1. **Figure out the total area where the charge is spread:** The square metal plate has an edge length of 12 cm. Since the charge is on *two* faces (top and bottom), we need to find the area of one face and then multiply by two.
* Area of one face = edge length × edge length = 12 cm × 12 cm = 144 square cm.
* Let's change this to meters to make calculations easier: 144 cm$^2$ = 0.0144 m$^2$.
* Total area for charge = 2 faces × 0.0144 m$^2$/face = 0.0288 m$^2$.

2. **Find out how much charge is on each little bit of surface (surface charge density):** This tells us how "dense" the charge is.
* Surface charge density ($\sigma$) = Total Charge / Total Area
* $\sigma = (2.0 \times 10^{-6} \text{ C}) / (0.0288 \text{ m}^2)$
* $\sigma \approx 6.944 \times 10^{-5} \text{ C/m}^2$.

3. **Use a special rule for big, flat charged surfaces:** When you're very close to a big, flat sheet of charge, the electric field (E) depends on how dense the charge is and a special number called "epsilon naught" ($\epsilon_0$), which is about $8.85 \times 10^{-12} \text{ C}^2/(\text{N} \cdot \text{m}^2)$. The rule is $E = \sigma / (2 \times \epsilon_0)$.
* $E = (6.944 \times 10^{-5} \text{ C/m}^2) / (2 \times 8.85 \times 10^{-12} \text{ C}^2/(\text{N} \cdot \text{m}^2))$
* $E = (6.944 \times 10^{-5}) / (17.7 \times 10^{-12})$
* $E \approx 3,921,780 \text{ N/C}$.
* Rounding this to two important numbers (like in the problem's charge value), we get $E \approx 3.9 \times 10^6 \text{ N/C}$.

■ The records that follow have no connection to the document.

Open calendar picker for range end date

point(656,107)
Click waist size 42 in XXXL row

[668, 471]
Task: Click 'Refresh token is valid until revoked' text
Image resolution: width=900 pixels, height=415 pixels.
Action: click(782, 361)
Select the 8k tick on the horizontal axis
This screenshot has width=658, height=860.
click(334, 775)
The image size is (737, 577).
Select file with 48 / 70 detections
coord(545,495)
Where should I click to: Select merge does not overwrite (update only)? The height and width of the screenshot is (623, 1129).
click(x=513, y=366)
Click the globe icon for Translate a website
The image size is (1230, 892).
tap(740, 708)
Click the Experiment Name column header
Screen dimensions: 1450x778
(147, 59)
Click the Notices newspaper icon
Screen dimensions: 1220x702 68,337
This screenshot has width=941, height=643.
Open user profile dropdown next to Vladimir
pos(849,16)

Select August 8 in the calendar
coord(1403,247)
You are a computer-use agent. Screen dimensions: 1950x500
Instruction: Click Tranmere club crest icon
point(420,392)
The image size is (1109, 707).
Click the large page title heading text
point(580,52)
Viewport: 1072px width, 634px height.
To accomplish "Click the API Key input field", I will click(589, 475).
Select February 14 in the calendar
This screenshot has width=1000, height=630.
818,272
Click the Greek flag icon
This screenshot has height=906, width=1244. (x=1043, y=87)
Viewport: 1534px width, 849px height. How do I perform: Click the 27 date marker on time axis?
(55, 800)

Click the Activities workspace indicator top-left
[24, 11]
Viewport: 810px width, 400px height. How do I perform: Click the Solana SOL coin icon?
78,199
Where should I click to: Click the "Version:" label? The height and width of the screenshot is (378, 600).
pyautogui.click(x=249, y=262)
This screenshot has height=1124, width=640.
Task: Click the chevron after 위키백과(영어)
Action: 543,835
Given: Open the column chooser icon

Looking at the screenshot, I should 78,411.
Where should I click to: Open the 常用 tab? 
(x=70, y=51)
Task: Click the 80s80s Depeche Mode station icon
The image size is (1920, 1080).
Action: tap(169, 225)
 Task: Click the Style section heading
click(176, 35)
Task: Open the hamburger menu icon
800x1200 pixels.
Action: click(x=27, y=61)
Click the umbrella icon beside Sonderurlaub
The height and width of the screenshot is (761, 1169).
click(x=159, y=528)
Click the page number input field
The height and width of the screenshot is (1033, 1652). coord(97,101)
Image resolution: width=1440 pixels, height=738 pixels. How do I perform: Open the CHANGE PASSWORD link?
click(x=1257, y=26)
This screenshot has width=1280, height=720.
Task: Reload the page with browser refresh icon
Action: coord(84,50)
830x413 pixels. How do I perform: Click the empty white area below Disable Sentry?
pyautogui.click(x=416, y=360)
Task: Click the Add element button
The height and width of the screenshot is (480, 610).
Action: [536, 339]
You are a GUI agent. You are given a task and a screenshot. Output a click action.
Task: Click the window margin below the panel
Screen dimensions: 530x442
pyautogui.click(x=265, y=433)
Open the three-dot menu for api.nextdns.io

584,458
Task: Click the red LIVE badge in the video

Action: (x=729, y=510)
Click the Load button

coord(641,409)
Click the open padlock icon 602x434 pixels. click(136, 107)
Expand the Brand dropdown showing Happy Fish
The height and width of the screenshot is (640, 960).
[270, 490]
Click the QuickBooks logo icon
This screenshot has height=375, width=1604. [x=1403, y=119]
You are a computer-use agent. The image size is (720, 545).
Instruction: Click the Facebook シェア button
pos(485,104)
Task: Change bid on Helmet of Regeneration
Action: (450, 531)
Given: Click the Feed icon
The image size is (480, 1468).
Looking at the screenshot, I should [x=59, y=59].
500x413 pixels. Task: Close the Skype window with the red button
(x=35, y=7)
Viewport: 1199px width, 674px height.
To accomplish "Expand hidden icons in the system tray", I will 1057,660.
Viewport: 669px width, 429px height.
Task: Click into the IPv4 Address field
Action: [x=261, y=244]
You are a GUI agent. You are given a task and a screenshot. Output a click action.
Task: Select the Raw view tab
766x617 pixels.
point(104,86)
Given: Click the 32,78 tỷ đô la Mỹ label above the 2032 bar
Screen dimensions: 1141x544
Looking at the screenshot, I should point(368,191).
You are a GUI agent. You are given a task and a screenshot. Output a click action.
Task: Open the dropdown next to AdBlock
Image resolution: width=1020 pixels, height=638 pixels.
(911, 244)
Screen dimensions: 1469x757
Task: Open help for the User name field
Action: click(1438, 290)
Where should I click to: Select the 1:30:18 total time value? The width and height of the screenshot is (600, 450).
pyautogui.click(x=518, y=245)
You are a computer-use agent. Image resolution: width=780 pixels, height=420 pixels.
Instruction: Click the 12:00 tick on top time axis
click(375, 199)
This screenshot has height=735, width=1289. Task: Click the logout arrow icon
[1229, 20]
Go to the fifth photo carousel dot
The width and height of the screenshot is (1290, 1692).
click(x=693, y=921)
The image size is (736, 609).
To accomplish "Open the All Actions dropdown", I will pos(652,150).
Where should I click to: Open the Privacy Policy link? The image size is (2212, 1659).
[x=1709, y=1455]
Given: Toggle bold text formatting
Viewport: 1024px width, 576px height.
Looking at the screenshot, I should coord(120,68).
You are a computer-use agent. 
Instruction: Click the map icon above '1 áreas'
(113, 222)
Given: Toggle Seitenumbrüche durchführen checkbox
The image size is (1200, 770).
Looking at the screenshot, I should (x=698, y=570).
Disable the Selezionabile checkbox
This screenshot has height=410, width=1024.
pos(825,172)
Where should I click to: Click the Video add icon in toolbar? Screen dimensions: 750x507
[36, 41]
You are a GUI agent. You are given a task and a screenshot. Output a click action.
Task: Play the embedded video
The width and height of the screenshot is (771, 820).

**For Part (b): Estimating E at a distance of 30 m**
This part is about <how electric fields work when you are very, very far away from a charged object>. When you're super far away, no matter how big or strangely shaped the object is, it just looks like a tiny dot with all its charge squished into that one point! So, we can pretend the plate is a simple "point charge."

1. **Pretend the plate is a tiny point charge:** At 30 meters away, the 12 cm plate looks like a tiny dot, so we can treat all its charge ($2.0 \times 10^{-6}$ C) as if it's concentrated at one point.

2. **Use the rule for a point charge:** The electric field from a point charge gets weaker the further you are from it. There's a special constant called 'Coulomb's constant' ($k$), which is about $9.0 \times 10^9 \text{ N} \cdot \text{m}^2/\text{C}^2$. The rule is $E = (k \times \text{Charge}) / (\text{Distance})^2$.
* $E = (9.0 \times 10^9 \text{ N} \cdot \text{m}^2/\text{C}^2 \times 2.0 \times 10^{-6} \text{ C}) / (30 \text{ m})^2$
* $E = (18.0 \times 10^3) / 900$
* $E = 18000 / 900$
* $E = 20 \text{ N/C}$.
* This gives us $E \approx 20 \text{ N/C}$.